Tao Huan, Li Qian, Zhou Qin, Chen Jie, Fu Bo, Wang Jing, Qin Wenzhe, Hou Jianglong, Chen Jin, Dong Li
Department of Evidence-based Medicine and clinical epidemiology, West China Hospital, Sichuan University, 37 Guo Xue Xiang, ChengDu, 610041, China.
Department of Nutrition, The Second affiliated hospital of Chongqing medical university, Chongqing, China.
BMC Surg. 2018 Feb 15;18(1):10. doi: 10.1186/s12893-018-0343-1.
It's difficult but urgent to achieve the individualized rational medication of the warfarin, we aim to predict the individualized warfarin stable dose though the artificial intelligent Adaptive neural-fuzzy inference system (ANFIS).
Our retrospective analysis based on a clinical database, involving 21,863 patients from 15 Chinese provinces who receive oral warfarin after the heart valve replacement.
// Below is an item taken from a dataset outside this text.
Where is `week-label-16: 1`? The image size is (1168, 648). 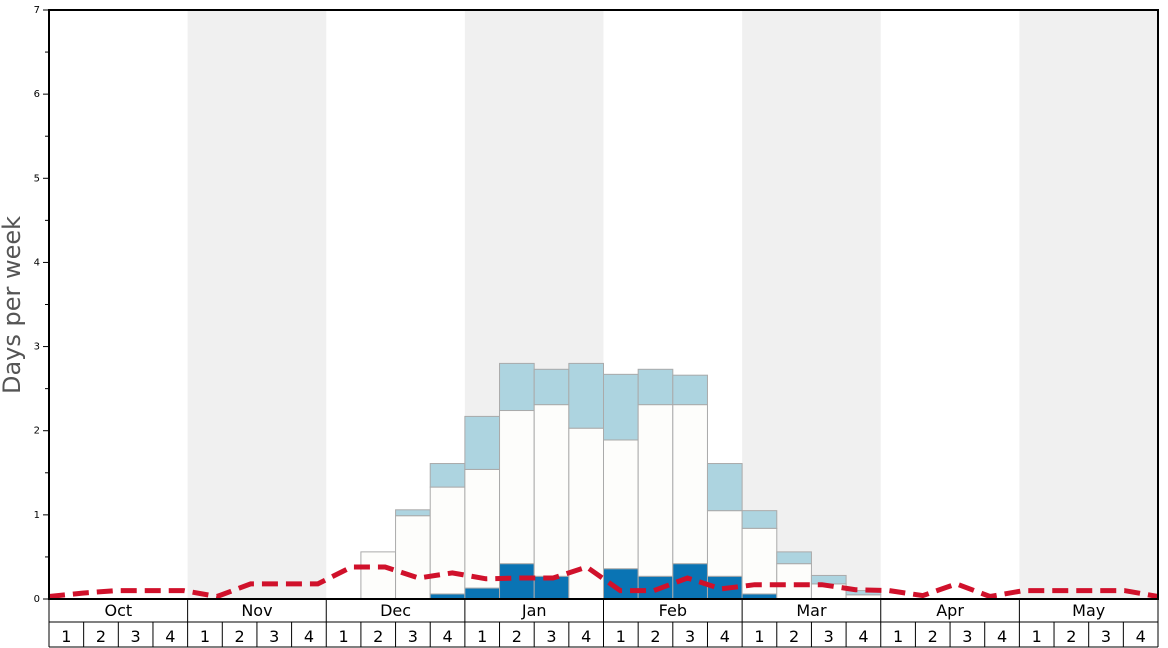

They were allocated into four groups: the external validation group (A group), the internal validation group (B group), training group (C group) and stratified training group (D group). We used a univariate analysis of general linear models(GLM-univariate) to select the input variables and construct two prediction models by the ANFIS with the training and stratified training group, and then verify models with two validation groups by the mean squared error(MSE), mean absolute error(MAE) and the ideal predicted percentage.
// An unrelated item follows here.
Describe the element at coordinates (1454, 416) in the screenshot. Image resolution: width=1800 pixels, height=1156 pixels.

A total of 13,639 eligible patients were selected, including 1639 in A group, 3000 in B group, 9000 in C group, and 3192 in D group. Nine input variables were selected out and two five-layered ANFIS models were built. ANFIS model achieved the highest total ideal predicted percentage 63.7%. In the dose subgroups, all the models performed best in the intermediate-dose group with the ideal predicted percentage 82.4~ 86.4%, and the use of the stratified training group slightly increased the prediction accuracy in low-dose group by 8.8 and 5.2%, respectively.
As a preliminary attempt, ANFIS model predicted the warfarin stable dose properly after heart valve surgery among Chinese, and also proved that Chinese need lower anticoagulation intensity INR (1.5-2.5) to warfarin by reference to the recommended INR (2.5-3.5) in the developed countries.
实现华法林的个体化合理用药困难但迫切,我们旨在通过人工智能自适应神经模糊推理系统(ANFIS)预测华法林个体化稳定剂量。
我们基于临床数据库进行回顾性分析,纳入来自中国15个省份的21863例心脏瓣膜置换术后接受口服华法林治疗的患者。他们被分为四组:外部验证组(A组)、内部验证组(B组)、训练组(C组)和分层训练组(D组)。我们使用一般线性模型单变量分析(GLM-单变量)选择输入变量,并通过ANFIS分别利用训练组和分层训练组构建两个预测模型,然后用均方误差(MSE)、平均绝对误差(MAE)和理想预测百分比对两个验证组的模型进行验证。
共纳入13639例符合条件的患者,其中A组1639例,B组3000例,C组9000例,D组3192例。筛选出9个输入变量并构建了两个五层ANFIS模型。ANFIS模型获得的总理想预测百分比最高,为63.7%。在剂量亚组中,所有模型在中剂量组表现最佳,理想预测百分比为82.4%~86.4%,分层训练组的使用使低剂量组的预测准确率分别略有提高8.8%和5.2%。
作为初步尝试,ANFIS模型在中国人群心脏瓣膜置换术后对华法林稳定剂量进行了合理预测,也证明相对于发达国家推荐的国际标准化比值(INR)(2.5 - 3.5),中国人使用华法林时需要较低的抗凝强度INR(1.5 - 2.5)。